Credibility depends in turn on the finance minister, Yannis Stournaras, a respected economist, whose technical expertise might just alloy with Mr Samaras’s political guile to create a machine that can get things done. The two men understand that not a euro of fresh money is to be had right now—indeed, they must know that plenty of euro-zone countries would like nothing more than to throw Greece out.
Their strategy is to keep that threat at bay and ensure that Greece is still at the table when the euro crisis comes to a head. Greece is at its most vulnerable while its exit could serve as an example to show that a bailed-out economy will not enjoy a blank cheque. Mr Samaras is betting that if the euro crisis abates, then this calculation will change. Once the euro is safe, the rest of the euro zone might just conclude that Greece will cause less trouble for the European Union inside the euro zone than outside, where it might sink into the criminal swamp of the Balkans.
Yet much could go wrong. Mr Samaras’s coalition is vulnerable. Even if he commands his own New Democracy party, the PanHellenic Socialist Movement (Pasok) has dramatically lost support and is divided under its leader, Evangelos Venizelos. And the hard-left junior partner is deeply uncomfortable with the austerity it is being asked to endorse.
If the coalition holds, its policies may not be implemented. Cuts to pensions and public-sector wages, accounting for two-thirds of government spending after interest payments, will stir up resentment. Because the private sector has shrunk, many families depend upon a pension or public-sector wage to put bread on the table. Even if the prime minister is determined to prove that Greece has changed, many politicians, with an eye to what comes next, will seek to protect their clients.

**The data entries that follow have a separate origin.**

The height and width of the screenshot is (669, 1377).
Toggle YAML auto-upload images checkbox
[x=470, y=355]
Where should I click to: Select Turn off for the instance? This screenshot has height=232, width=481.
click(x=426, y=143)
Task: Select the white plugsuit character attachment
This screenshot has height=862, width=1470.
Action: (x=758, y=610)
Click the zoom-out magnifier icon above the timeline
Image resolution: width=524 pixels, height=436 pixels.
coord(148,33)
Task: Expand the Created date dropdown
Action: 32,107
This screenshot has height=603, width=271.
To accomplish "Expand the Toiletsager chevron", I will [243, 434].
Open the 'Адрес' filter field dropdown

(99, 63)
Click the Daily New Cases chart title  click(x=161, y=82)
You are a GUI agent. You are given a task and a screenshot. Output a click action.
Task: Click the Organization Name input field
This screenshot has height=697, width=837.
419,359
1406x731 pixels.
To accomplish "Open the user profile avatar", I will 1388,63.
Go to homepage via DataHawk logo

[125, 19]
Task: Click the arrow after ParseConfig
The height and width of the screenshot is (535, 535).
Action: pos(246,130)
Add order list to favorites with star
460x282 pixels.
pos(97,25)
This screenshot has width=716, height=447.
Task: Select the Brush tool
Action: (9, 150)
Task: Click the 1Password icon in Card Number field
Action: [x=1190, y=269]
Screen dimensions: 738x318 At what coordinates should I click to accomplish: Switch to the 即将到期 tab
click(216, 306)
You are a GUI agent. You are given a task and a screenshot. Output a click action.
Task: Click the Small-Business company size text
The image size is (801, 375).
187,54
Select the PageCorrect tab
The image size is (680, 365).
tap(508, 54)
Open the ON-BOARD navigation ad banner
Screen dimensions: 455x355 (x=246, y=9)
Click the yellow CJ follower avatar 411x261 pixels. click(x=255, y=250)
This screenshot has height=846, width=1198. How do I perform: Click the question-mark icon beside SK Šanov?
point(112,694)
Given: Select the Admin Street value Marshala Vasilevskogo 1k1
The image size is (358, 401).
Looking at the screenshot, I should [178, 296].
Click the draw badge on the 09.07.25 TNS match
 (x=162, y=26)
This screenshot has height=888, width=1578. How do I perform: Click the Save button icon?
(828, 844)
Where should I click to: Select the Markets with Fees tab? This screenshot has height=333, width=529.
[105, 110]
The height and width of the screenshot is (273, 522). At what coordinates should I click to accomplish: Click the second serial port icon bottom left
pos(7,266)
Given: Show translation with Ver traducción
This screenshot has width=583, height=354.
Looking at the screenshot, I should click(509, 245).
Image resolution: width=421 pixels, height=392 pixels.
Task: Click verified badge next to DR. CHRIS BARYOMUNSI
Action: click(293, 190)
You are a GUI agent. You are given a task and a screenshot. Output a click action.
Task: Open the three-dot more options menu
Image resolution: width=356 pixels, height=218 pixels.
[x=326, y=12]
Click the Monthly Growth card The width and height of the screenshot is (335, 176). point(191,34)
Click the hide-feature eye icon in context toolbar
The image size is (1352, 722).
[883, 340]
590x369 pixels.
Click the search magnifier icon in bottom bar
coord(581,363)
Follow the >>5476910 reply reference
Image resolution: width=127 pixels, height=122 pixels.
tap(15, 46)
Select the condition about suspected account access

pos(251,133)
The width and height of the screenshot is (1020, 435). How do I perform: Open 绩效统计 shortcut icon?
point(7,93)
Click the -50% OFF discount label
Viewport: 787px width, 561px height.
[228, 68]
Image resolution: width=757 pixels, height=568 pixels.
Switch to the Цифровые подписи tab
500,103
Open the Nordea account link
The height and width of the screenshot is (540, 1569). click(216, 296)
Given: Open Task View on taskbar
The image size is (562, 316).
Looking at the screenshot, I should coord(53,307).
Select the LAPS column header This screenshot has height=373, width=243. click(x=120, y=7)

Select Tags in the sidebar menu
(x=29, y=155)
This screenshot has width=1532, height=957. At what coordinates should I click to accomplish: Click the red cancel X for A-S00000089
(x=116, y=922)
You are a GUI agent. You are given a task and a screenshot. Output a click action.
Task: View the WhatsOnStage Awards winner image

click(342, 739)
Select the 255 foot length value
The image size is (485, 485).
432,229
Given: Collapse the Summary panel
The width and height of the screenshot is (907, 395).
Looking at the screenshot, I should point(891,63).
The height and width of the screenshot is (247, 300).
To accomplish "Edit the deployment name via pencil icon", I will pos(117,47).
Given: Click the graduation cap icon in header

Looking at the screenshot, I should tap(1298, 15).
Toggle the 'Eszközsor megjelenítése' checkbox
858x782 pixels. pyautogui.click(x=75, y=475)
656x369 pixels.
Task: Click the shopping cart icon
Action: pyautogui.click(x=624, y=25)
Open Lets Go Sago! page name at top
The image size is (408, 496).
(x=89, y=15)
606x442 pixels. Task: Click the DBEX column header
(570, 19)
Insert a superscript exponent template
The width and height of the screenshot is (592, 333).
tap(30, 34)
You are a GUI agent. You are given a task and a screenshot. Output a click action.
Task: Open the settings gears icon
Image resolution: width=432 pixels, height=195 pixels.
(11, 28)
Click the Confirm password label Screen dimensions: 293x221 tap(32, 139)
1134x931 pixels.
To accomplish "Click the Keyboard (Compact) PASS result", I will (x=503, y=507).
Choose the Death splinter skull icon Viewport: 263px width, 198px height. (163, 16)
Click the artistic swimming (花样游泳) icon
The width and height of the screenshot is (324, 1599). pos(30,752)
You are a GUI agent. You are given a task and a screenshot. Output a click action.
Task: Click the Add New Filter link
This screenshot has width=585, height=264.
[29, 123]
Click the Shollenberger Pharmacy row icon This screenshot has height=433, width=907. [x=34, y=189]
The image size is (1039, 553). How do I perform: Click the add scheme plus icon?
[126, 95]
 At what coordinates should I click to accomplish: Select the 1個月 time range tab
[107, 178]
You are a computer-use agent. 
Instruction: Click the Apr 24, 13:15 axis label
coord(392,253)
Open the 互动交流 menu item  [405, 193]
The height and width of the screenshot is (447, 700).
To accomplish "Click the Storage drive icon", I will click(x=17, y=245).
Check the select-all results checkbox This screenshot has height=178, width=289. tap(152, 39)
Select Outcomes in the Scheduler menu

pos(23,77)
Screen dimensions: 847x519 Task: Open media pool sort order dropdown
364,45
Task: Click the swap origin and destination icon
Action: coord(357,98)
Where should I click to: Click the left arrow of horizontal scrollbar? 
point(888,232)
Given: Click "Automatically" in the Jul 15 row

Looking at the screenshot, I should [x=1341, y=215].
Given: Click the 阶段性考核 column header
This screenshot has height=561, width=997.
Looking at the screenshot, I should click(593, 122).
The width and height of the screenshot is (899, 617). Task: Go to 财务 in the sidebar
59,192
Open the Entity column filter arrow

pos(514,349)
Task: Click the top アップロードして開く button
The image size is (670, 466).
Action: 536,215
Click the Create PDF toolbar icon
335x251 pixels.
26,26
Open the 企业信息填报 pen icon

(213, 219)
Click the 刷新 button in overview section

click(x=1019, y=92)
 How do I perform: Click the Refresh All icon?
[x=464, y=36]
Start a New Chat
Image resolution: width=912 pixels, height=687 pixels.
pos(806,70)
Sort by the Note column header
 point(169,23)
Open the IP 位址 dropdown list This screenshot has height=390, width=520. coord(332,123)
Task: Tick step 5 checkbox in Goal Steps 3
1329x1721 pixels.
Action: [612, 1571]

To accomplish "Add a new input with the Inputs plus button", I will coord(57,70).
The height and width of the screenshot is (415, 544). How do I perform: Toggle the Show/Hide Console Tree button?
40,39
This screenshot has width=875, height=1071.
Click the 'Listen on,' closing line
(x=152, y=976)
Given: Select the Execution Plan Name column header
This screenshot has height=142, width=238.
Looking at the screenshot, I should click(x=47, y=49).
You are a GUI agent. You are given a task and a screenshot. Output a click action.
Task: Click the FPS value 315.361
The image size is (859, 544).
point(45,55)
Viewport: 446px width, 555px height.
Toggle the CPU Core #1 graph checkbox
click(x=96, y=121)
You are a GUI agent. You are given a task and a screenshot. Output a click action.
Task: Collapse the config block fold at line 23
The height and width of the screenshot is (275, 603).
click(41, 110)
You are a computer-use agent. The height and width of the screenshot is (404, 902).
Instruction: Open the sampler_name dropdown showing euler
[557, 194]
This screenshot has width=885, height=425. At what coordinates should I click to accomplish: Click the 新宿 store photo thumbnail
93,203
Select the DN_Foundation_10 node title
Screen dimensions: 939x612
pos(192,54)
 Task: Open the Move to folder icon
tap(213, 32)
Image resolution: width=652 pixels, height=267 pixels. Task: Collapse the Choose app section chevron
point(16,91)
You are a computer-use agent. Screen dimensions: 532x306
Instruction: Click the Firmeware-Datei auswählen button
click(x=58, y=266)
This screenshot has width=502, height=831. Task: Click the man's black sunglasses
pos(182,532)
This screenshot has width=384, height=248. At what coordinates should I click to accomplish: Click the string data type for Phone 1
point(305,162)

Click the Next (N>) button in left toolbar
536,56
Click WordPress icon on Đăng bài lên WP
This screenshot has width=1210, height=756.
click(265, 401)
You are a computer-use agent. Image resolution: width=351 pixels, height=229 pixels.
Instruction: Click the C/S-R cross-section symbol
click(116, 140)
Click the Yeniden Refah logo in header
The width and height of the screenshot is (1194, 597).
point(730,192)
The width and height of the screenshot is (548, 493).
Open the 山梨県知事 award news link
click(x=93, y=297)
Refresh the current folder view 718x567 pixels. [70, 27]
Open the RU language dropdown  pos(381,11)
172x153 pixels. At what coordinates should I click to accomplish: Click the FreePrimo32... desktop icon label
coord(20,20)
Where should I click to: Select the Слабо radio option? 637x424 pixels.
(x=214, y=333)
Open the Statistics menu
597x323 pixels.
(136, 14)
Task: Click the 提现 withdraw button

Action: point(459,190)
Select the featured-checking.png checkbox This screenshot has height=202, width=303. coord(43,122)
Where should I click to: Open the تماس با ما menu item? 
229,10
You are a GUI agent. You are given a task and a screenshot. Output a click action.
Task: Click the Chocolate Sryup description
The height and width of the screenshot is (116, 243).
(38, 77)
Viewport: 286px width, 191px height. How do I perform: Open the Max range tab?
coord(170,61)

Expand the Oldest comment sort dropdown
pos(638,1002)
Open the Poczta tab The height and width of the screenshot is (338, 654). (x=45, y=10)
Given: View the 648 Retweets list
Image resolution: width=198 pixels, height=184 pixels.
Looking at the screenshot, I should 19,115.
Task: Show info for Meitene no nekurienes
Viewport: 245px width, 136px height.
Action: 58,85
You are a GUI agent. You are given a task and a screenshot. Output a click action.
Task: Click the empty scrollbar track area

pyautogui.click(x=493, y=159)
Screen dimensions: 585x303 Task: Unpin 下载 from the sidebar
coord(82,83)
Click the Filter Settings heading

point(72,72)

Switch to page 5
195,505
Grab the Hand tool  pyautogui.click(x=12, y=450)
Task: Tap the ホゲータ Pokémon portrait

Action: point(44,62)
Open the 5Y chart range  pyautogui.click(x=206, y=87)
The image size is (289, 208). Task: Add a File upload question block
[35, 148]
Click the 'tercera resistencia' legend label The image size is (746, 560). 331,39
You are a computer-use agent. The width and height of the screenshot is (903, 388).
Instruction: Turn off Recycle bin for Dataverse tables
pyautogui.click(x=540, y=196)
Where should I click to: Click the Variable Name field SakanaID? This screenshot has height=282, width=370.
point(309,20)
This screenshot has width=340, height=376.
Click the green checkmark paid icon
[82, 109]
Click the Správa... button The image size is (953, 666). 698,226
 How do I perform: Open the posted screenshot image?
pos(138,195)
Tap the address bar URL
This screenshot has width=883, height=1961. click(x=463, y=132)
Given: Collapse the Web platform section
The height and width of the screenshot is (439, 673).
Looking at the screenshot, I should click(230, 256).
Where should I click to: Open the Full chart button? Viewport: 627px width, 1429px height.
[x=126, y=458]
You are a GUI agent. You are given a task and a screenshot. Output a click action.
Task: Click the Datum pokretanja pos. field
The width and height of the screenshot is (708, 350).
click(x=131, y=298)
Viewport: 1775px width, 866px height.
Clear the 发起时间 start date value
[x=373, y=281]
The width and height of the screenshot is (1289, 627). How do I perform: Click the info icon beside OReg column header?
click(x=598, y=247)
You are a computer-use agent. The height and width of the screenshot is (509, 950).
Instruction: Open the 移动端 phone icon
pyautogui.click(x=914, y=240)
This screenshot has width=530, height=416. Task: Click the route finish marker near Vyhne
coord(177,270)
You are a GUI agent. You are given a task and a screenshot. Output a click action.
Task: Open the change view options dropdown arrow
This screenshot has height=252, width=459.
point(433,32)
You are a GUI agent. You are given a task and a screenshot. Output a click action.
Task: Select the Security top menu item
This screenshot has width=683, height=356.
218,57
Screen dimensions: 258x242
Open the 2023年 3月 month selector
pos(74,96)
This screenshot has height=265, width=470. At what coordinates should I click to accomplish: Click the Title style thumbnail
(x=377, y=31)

Most worrying of all is the economy’s inability to grow. For as long as the threat of a euro exit hangs over Greece, credit will be scarce, foreign capital will stay away and investment will stall. As fiscal tightening forces down wages and demand, so the economy will shrink. Even if the government manages to cut planned spending and introduce a new property tax as promised, a shrinking economy will make it miss its targets—opening the door to euro-zone demands for yet more austerity.
Recession will eat away at the centre parties in Greece and at the nation’s institutions. Syriza, an opposition hard-left alliance, stands every chance of gaining support. So does the far right, including the neo-fascist Golden Dawn, which has sympathisers among the police. As you gaze out at parliament from the office of the finance minister, the outer glass pocked by a bullet-hole from some forgotten demo in Syntagma Square below, the grim prospect is of a hard-left government vying against hard-right law-enforcement. Already, large Greek firms are guarding against a Syriza victory by exploring how to move their listings abroad. Who can blame them?